Opportunities abound from the infrastructure layer to the application layer.

  • New assets being tokenized
  • Infrastructure to make new assets easier to list on-chain (e.g., aggregation platforms that consolidate fragmented markets into investable products)
  • Strategies to bridge the gap between deployment and redemption without compressing returns, or to completely eliminate the settlement gap between on-chain and off-chain processes
  • Introducing yield exposure to on-chain synthetic products before the underlying assets are fully tokenized
  • New distribution methods that break away from current reliance on large deployers and curators, or open new pathways to institutional capital
  • New infrastructure to structure each RWA to serve a broader range of users

Each on-chain asset makes it easier to introduce the next asset and increases the value of the infrastructure that supports it.

Research methodology

By reviewing financial industry databases, academic literature, regulatory documents, and practitioner guides, we identified 501 distinct income sources spanning 15 asset classes. We excluded 34 sources that relied on non-transferable legal relationships (FDIC-insured CDs, 401(k) loans), jurisdiction-specific tax incentives (LIHTC, Canadian rate-reset preferred shares, 1031 exchange instruments), or lacked active markets (American Recovery and Reinvestment Act bonds matured in 2010, trust preferred securities prohibited after the Dodd-Frank Act). The remaining 467 sources form the analytical sample. A complete classification table is available in the downloadable CSV, with each excluded source accompanied by a rationale for exclusion.
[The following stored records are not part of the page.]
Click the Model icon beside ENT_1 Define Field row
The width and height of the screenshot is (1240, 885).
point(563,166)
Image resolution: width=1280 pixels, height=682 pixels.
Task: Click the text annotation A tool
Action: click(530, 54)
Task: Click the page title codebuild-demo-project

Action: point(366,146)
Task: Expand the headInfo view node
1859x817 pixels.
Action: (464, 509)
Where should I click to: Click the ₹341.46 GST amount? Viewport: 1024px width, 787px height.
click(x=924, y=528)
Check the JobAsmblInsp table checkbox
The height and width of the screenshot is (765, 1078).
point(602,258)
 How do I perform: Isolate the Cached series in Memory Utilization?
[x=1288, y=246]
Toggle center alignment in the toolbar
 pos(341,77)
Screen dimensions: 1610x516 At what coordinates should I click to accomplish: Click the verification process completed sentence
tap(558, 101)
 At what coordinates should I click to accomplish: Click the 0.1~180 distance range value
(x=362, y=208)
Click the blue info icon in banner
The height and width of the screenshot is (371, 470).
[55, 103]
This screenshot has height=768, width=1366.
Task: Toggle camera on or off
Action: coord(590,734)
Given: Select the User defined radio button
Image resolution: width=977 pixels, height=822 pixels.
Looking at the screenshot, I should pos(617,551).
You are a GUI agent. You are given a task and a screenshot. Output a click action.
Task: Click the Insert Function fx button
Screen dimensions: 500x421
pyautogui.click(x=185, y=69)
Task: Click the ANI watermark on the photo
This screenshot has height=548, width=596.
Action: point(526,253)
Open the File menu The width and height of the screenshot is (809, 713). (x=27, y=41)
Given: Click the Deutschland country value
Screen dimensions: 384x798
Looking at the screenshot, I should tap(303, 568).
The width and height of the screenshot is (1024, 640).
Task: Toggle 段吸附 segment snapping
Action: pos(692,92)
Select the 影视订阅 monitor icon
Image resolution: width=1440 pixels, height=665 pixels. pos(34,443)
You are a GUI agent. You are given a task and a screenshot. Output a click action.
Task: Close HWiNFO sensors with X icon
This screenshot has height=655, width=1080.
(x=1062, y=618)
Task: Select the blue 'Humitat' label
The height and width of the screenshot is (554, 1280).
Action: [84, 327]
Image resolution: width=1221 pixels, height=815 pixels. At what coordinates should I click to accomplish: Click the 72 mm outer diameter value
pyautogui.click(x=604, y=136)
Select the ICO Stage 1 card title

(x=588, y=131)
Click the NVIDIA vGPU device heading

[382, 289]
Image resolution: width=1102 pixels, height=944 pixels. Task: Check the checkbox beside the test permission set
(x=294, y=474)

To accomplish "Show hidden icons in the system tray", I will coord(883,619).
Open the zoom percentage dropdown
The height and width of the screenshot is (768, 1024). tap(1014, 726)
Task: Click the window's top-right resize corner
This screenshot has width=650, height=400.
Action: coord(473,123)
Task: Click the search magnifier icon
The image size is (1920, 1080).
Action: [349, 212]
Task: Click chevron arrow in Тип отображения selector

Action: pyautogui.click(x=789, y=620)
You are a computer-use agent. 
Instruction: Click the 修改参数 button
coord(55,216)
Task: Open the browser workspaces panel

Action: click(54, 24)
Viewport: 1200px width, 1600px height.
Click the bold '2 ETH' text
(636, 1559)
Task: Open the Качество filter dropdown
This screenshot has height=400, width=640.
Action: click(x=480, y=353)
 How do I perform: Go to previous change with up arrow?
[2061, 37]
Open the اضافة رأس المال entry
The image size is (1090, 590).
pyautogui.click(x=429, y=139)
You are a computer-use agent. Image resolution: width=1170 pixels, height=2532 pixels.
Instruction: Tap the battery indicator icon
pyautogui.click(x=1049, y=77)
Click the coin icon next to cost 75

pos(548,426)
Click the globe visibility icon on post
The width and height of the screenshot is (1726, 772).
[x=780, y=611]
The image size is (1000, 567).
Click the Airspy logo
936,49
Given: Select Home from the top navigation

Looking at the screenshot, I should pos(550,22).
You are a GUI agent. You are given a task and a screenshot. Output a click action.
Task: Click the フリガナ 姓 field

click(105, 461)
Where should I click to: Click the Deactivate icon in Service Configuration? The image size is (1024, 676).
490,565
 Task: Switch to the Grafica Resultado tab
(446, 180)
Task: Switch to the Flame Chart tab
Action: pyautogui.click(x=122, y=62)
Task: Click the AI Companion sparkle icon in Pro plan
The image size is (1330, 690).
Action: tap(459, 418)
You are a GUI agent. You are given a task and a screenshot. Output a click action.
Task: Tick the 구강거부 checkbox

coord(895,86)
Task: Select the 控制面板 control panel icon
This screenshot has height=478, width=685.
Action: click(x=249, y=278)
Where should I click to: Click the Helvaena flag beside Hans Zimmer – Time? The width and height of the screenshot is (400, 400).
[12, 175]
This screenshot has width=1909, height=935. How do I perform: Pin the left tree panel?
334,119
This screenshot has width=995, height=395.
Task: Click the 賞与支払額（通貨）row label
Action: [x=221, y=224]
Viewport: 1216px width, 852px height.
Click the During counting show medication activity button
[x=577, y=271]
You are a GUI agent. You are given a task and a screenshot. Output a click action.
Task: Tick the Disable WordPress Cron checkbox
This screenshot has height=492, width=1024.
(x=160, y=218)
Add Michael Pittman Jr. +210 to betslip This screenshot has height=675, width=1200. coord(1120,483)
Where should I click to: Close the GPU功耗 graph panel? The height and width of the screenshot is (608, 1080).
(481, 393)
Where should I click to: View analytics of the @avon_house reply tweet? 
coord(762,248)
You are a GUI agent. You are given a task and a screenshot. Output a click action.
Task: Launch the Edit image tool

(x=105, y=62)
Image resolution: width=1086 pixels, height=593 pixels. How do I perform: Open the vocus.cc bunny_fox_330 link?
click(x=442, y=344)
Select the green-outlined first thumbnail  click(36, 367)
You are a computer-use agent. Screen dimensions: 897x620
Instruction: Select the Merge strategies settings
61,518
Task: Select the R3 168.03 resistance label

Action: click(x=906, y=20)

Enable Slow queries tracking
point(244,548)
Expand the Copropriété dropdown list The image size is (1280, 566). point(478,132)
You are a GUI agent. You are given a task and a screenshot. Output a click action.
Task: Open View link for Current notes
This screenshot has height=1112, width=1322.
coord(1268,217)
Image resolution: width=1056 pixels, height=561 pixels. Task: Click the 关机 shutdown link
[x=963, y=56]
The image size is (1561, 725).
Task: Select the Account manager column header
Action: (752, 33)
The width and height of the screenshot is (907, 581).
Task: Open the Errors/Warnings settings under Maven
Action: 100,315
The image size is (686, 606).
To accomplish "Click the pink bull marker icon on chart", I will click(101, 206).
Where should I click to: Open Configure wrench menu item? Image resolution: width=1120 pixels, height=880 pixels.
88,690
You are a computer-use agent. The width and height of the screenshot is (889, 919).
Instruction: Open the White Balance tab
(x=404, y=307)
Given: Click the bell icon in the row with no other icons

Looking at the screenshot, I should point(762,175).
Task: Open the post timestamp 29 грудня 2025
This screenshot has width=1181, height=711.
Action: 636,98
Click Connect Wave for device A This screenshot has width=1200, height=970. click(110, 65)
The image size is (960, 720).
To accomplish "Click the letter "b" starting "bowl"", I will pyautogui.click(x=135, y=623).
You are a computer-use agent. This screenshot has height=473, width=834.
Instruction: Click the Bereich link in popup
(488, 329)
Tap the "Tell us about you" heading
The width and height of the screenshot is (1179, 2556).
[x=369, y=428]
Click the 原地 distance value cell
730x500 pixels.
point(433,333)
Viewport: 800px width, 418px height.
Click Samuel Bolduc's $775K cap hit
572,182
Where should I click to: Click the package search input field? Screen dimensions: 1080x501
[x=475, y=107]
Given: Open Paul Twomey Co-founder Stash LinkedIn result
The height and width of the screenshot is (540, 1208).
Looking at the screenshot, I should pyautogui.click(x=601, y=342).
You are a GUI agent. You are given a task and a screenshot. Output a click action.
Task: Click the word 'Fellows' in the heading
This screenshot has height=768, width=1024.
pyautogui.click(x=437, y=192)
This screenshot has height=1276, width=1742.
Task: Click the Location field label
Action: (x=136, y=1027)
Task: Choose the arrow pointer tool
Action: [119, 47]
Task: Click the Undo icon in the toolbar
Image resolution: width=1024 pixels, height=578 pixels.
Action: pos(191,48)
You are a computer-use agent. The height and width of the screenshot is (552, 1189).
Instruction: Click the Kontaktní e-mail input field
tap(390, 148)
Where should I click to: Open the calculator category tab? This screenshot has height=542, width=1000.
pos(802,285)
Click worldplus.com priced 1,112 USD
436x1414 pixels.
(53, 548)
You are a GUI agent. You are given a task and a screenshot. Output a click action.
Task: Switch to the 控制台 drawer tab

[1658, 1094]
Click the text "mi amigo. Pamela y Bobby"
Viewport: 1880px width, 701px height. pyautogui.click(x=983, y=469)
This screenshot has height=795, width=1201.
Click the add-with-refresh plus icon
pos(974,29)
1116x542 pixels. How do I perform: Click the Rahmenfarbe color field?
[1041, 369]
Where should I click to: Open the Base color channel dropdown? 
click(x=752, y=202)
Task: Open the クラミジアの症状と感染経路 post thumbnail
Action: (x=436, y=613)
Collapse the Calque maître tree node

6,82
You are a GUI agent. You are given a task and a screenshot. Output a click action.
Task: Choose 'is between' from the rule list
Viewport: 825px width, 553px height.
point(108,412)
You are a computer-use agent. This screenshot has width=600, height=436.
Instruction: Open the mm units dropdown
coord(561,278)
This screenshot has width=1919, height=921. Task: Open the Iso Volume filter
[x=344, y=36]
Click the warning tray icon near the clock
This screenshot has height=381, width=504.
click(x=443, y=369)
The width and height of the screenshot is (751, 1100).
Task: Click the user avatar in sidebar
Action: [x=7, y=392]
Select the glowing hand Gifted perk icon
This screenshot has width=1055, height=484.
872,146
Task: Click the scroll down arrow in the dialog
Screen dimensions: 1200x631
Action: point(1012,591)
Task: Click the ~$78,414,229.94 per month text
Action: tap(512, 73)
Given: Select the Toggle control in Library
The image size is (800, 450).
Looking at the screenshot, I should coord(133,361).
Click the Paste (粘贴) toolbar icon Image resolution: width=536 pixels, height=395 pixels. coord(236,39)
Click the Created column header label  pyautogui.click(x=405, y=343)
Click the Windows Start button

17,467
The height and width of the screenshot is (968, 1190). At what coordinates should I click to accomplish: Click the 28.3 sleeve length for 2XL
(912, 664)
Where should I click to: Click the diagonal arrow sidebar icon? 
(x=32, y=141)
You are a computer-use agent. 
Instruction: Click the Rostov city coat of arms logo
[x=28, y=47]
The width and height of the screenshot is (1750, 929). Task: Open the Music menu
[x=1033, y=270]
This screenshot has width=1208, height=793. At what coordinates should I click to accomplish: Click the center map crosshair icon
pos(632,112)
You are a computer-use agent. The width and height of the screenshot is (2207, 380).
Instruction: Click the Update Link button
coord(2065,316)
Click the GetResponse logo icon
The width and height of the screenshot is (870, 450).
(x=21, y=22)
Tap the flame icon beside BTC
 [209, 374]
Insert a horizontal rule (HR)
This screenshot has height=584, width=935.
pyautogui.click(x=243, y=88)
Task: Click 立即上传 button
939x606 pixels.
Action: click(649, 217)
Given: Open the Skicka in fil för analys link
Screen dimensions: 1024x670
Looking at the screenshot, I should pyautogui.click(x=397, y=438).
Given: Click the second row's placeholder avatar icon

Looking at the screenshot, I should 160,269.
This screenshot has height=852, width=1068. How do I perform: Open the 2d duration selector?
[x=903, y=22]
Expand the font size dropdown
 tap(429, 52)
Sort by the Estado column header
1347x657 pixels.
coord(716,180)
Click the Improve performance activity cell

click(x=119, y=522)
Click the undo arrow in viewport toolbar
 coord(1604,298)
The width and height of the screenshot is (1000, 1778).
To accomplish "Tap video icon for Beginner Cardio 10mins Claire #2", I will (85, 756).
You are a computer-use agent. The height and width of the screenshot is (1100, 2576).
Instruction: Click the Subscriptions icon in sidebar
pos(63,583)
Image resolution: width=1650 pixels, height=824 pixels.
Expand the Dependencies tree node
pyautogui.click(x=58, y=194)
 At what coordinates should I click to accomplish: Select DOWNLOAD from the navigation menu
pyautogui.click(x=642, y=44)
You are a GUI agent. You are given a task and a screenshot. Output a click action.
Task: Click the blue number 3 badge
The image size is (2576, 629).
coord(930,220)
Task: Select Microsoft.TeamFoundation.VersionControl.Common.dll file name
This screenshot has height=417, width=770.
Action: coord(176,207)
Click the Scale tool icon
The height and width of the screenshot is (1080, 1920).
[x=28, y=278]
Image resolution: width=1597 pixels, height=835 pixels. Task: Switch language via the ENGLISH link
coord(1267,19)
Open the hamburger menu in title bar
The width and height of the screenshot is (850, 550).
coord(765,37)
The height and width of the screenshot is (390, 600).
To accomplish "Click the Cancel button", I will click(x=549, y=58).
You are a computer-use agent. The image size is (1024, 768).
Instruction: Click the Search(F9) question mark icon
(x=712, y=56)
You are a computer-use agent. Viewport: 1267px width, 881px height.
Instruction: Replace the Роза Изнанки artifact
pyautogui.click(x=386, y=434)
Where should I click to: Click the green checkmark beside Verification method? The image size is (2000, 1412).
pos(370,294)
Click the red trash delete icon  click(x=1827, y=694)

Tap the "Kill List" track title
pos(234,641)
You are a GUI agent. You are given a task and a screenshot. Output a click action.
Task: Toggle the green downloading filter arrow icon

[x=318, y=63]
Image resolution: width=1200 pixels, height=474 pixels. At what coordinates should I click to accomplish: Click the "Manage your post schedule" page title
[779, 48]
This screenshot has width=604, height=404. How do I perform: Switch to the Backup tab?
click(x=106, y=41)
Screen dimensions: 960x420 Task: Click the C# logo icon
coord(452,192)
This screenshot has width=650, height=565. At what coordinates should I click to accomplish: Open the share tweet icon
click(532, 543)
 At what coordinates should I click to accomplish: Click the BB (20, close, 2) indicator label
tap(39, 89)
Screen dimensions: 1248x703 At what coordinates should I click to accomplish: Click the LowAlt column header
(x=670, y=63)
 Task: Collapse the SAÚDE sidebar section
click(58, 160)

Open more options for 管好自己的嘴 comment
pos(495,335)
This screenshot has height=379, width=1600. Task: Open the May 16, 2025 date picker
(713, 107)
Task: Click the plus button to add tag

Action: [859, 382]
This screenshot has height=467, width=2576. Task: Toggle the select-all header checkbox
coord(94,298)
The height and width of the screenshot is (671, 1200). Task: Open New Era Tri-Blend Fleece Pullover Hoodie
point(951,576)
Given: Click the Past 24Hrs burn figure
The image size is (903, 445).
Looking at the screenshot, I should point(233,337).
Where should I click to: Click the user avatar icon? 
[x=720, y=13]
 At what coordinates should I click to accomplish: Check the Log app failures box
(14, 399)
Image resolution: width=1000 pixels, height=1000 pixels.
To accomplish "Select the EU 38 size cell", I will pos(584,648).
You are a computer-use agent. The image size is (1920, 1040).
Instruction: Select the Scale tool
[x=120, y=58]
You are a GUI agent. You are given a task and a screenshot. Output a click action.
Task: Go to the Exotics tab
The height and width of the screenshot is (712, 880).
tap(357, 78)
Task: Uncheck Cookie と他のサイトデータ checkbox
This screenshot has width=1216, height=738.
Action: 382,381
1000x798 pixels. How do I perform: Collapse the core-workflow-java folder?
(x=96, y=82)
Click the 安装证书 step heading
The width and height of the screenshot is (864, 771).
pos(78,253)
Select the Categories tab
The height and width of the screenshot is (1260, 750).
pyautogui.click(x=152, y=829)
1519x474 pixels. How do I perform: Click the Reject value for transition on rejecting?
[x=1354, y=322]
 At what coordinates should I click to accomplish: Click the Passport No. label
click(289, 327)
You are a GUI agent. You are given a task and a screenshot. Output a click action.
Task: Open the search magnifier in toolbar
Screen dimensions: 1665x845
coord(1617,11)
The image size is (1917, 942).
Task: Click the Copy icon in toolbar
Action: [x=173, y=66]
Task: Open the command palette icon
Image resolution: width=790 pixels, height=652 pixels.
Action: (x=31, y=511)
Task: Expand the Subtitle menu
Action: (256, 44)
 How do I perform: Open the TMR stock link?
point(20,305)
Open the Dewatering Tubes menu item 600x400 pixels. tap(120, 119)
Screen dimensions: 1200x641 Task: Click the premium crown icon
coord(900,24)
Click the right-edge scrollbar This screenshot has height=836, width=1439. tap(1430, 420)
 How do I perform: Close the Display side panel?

On-chain status is determined as follows: Map the 727 distribution assets tracked by rwa.xyz to their corresponding revenue sources in our classification table, supplemented by on-chain products not tracked by rwa.xyz (DePIN protocols, carbon credit platforms, music royalty tokens). If at least one mapped product from a source has an on-chain size of $50 million or more, it is marked as "Tokenized"; if on-chain products exist but all are below $50 million, it is marked as "Partially Tokenized"; if no on-chain products exist, it is marked as "Not Tokenized". Tokenized commodities (gold, silver) and private equity are excluded from the revenue source mapping as they do not generate income. Tokenized stocks are limited to "Partially Tokenized" due to the lack of automated dividend distribution on-chain.

Each listing date in the timeline chart has been verified by at least one independent source: protocol press releases, on-chain contract deployment timestamps, SEC filings, or financial news reports. Three assets were removed due to inability to independently verify their listing dates: PKH2 (a Liquid Network mining note with no public block explorer), BELIF (a BlackRock segmented portfolio with limited media coverage), and CFSRS (a newly established Hong Kong fund with no independent reporting at the time of launch). All three remain in the underlying dataset and appear in other charts.